Since 2011, however, things have become more complicated; government introduced the Affordable Homes Programme. 

There are now several kinds of ‘Affordable Homes’ built using grant(the £11.5 billion ). Here we compare some of the most common types, using Birmingham as an example area; for context the average private rent per week in Birmingham is £171: 

  1. Social Rent: The only homes which have rents linked to local incomes and are usually around 50-60% of the cost of renting privately. Example cost in Birmingham: £79.89 per week 
  2. Affordable Rent: These are set at 80% or under of the cost of renting privately locally. Example cost in Birmingham: £100.88 per week 
  3. Shared Ownership: Allows buyers to purchase a share of a home – usually between 25% and 75%. Example cost for new 1 bed in Birmingham: £183 per week with a £4713 minimum deposit

So, the AHP builds several types of homes – the cheapest of these to rent is not the one called ‘affordable’. Following along, yeah? 

Meme debating the true affordability of 'affordable' homes

How many ‘affordable’ homes were built last year? 

Alongside grant funding from government, Affordable Homes are also delivered though planning system rules (known as Section 106 (S106)). So, given the challenges many face in finding an affordable home in the private market, how many of various Affordable Homes do we actually build – surely, we prioritise more of the most ‘affordable’ with the money for Affordable Homes’? Nope. Take a look at the table below. 

Table 1: Affordable Homes Completed in 2019-20 and % provided by type of scheme.  

 Units/homes completed % funded via government grant*  % funded via Section 106^ 
Social Rent 6,644 12% 57% 
London Affordable Rent 1,797 13% 63% 
Affordable Rent 28,209 33% 49% 
Intermediate Rent 1,755 4% 58% 
Shared Ownership 18,210 39% 51% 
Affordable Home Ownership 2,101 0% 51% 
Unknown tenures 43 0% 100% 

Source; DLUHC live table 1000c, and Shelter analysis. *Full and partial grant funded homes ^fully and partially s106 funded homes  

That’s right, most Affordable Homes are produced via the planning system, not through government grant. Last year government only funded 826 social rent homes via grant, while private developers (the same developers that can’t produce enough homes at an affordable enough price in the first place) delivered 3,820 because of planning rules.  

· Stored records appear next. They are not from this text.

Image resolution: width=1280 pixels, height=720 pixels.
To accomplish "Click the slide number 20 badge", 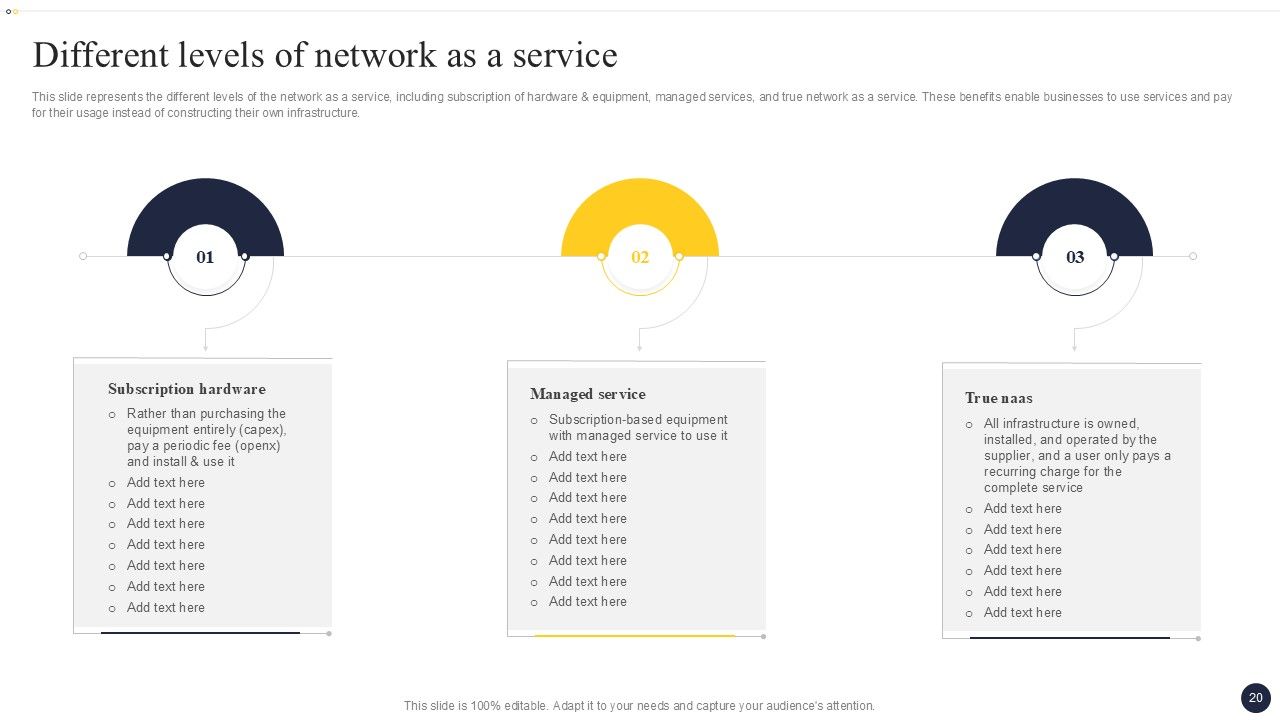I will [1255, 698].
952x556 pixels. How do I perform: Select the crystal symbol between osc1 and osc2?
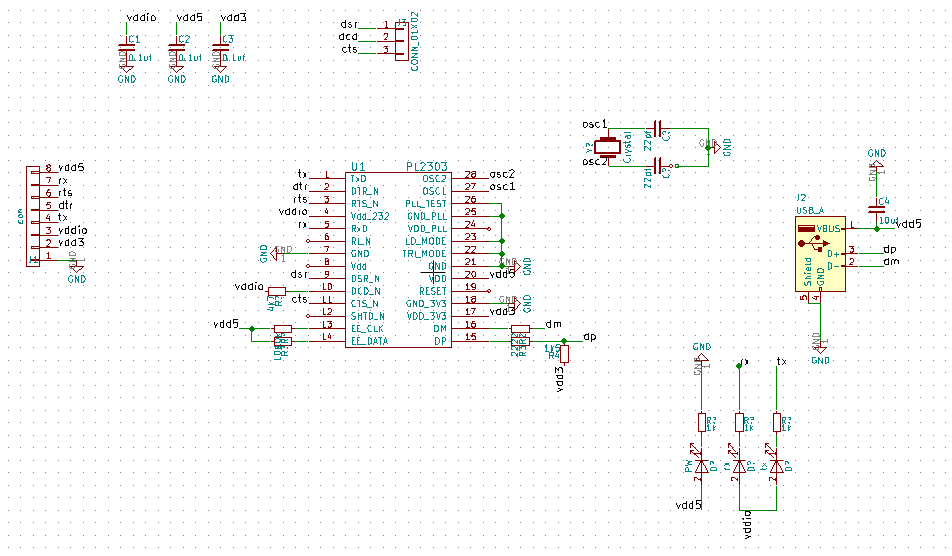(603, 148)
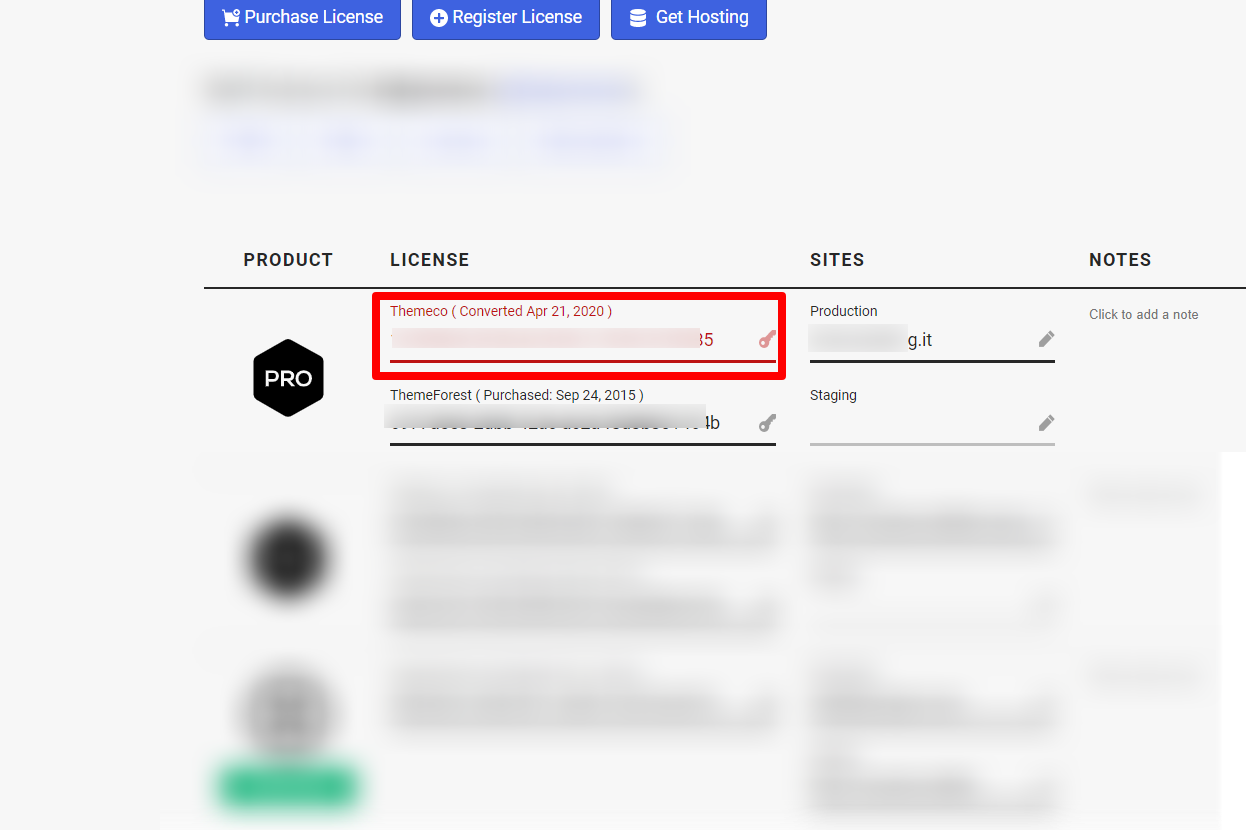Click the black PRO hexagon product logo
This screenshot has width=1246, height=830.
[288, 378]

For context, in 2010-11, the year before the AHP was introduced, government grant delivered over 37,000 Social Rent homes. Here is a graph, check out the bright red line: 

Source; DLUHC 

First homes: the next big idea/mistake 

First Homes launched in June 2021 in Bolsover, Derbyshire. Coincidentally, Bolsover is the most affordable place to live in the East Midlands. The government’s target is to make 1,500 First Homes available by the end of 2021. It’s estimated that only 59% of households in Bolsover could afford a mortgage for a First Home. So, for 41%, these are unaffordable – even in one of the most affordable places in the country. In London, it is much worse of course; First Homes will be unaffordable to 88% of Londoners. Oh, and that is not factoring in the 15% deposit you would need – around £15-20k on average.. 

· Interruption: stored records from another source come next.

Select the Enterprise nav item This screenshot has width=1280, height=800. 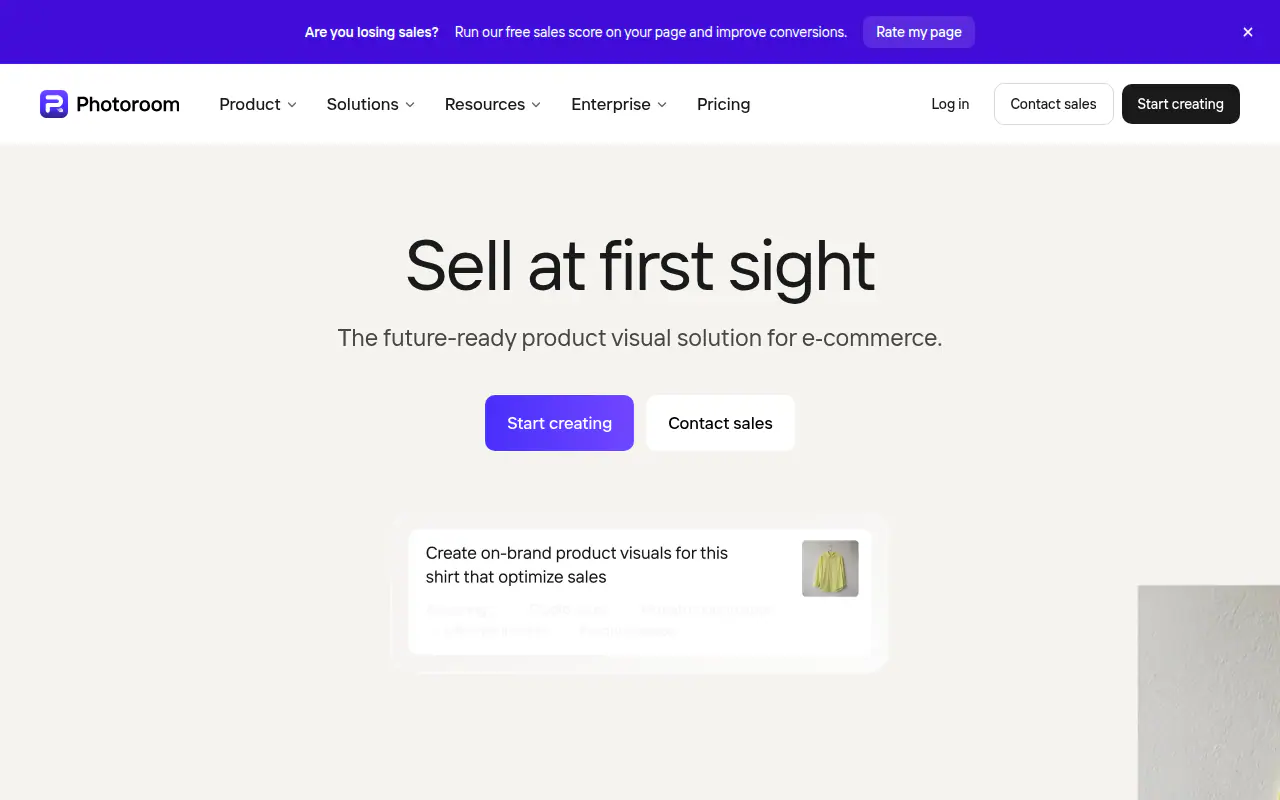click(x=611, y=104)
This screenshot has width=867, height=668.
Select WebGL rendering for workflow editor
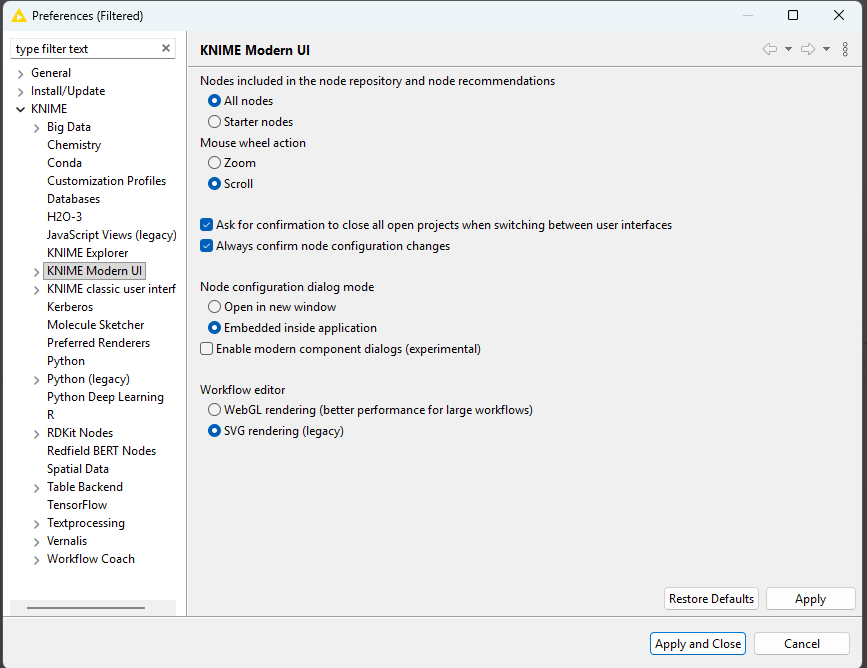point(214,410)
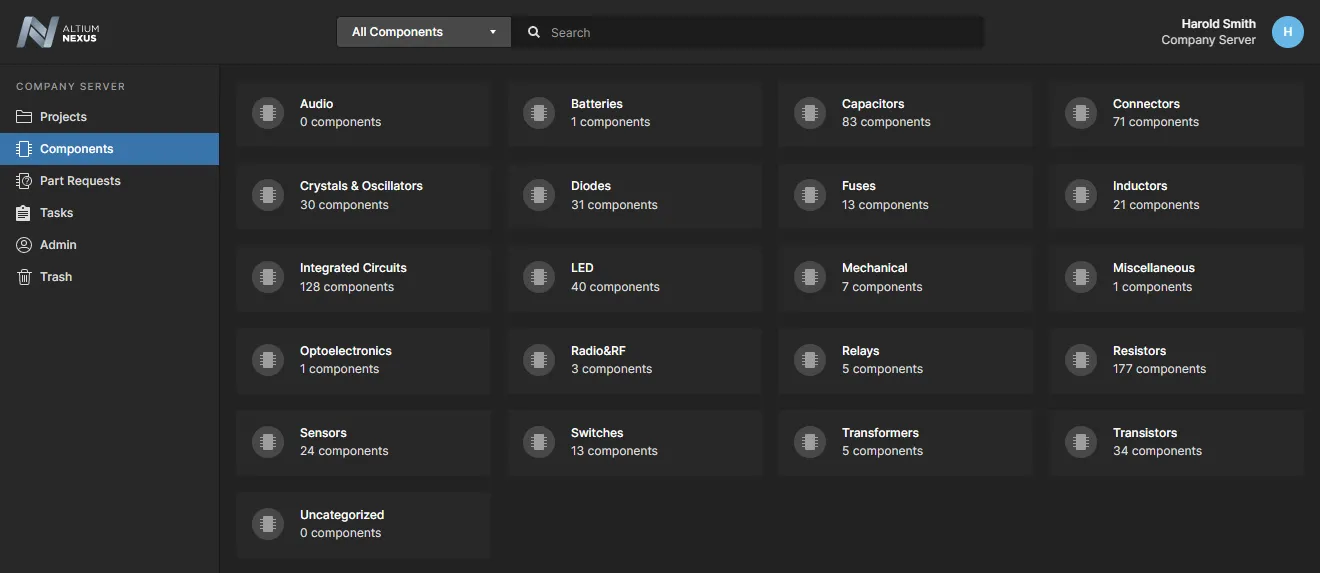Click the chip icon for Capacitors

pos(810,113)
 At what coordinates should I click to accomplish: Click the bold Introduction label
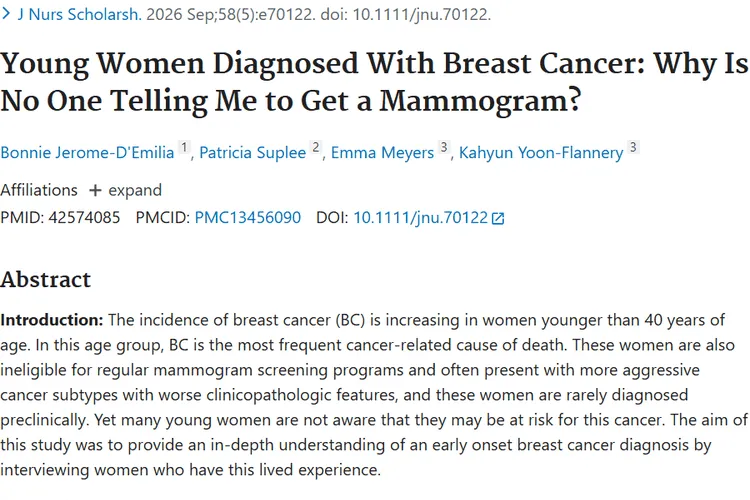pos(52,320)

First Homes will still be expensive to buy, and they are a new and untested tenure. Indeed, Labour MP Bell Ribiero-Addy asked about exactly this at Michael Gove’s first parliamentary questions recently. 
 
You’d have thought that would mean we weren’t prioritising this tenure? Well, it looks like the government are: 
 
First Homes is going to use at least 25% of all Affordable Housing delivered by developers through Section 106. Almost 50% of the Affordable Housing Programme budget is going on ‘affordable home ownership’. That is in this context: 

  • £1.2 billion was spent providing often cramped and shoddy, always insecure, temporary accommodation for homeless households in 2019-20. This is an increase of 55% in the last five years. 
  • 192,000 more children than five years ago (a 36% rise) are growing up in overcrowded social housing because so many family sized social homes were sold via Right to Buy.  
  • There has been a net loss of social housing of 135,131 in the last decade – losing around 20,000 a year currently. And well over a million people are on the social housing waiting list. 

Affordable should mean exactly that – and that means the Affordable Homes Programme should prioritise funding social housing above all other “affordable” tenures . The word is beginning to lose its meaning, or can we start calling super yachts affordable too?